- Born: 1972 (age 53–54) Glasgow
- Education: Madras College
- Alma mater: University of Glasgow Manchester University Royal College of Art
- Occupations: Magazine editor, journalist, curator
- Title: Editor-in-chief, The Gentlewoman
- Awards: 2016 BSME Editor of the Year award for Women’s Brand

= Penny Martin =

British editor and writer (born 1972)

Penny Martin is an editor, writer, and curator. As of 2009 she is the editor-in-chief of the women’s magazine The Gentlewoman.

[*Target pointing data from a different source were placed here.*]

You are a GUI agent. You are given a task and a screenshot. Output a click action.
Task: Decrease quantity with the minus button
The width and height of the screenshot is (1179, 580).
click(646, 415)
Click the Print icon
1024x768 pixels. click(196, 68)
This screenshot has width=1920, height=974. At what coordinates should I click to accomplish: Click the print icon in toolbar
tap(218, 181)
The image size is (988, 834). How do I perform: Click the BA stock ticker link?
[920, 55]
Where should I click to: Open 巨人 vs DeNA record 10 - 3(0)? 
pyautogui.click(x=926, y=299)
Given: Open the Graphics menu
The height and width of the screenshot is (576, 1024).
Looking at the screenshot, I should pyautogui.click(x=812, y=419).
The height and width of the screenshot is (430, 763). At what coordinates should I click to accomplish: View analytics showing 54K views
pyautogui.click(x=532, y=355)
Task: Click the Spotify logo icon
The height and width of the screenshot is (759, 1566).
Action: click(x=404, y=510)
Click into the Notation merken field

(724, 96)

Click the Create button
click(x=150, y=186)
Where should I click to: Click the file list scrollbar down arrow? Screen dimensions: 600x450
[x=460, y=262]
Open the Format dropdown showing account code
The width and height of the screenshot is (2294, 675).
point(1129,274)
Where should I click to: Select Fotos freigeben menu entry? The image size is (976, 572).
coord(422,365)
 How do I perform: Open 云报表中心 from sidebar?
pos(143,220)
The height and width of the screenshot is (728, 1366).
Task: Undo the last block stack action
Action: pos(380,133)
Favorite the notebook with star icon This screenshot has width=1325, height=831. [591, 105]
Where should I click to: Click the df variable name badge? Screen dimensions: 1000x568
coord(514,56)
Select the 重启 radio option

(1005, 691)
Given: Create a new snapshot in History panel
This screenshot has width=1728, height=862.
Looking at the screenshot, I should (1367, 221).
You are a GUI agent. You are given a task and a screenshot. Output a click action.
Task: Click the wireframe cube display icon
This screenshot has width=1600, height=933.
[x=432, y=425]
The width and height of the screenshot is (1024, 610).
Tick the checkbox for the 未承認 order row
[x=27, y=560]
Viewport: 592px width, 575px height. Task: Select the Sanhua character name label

==Early life and education==
Penny Martin grew up in St Andrews and was educated at Madras College. Her interest in art was cultivated by her mother and stepfather who worked as an art teacher and a history teacher and theatre critic respectively. Martin graduated from University of Glasgow with a degree in art history in addition to completing a course in museum studies at Manchester University. She pursued doctoral studies at the Royal College of Art.

==Career==
Prior to her work in fashion, Martin worked part-time at the Fawcett Library. She also worked as a curator of photographs in the collections of The National Museum of Photography, Film & Television. Her media career started in 2001 after Nick Knight invited her to work as editor of SHOWstudio.com. Over seven years there, she commissioned and executed interactive, motion and live fashion projects for the Internet. Martin collaborated with many figures in fashion and design, including Alexander McQueen, Peter Saville, Kate Moss, Hussein Chalayan and the estate of Erwin Blumenfeld. In 2008, Martin returned to academia as the Chair of Fashion Media at London College of Fashion, University of the Arts London. She curated two exhibitions there during 2009, at The Photographers’ Gallery and at Somerset House. She is a member of the development committee of Studio Voltaire and a trustee of the National Trust for Scotland.

===The Gentlewoman===
When Jop van Bennekom and Gert Jonkers, the Dutch founder-owners of men’s magazines BUTT and Fantastic Man, wanted to establish a women's magazine, they invited Martin to join them. The Gentlewoman launched in 2010. "With a publication that's produced by as few people as ours," she explained about The Gentlewoman, "you can take a lot of risks, so of course it's going to be about your personal tastes." Martin is also a regular contributor to Fantastic Man and The Happy Reader.

===Awards===
In 2016, Martin received the British Society of Magazine Editors Editor of the Year award in the Women’s Brand – Monthly or Less Frequent category.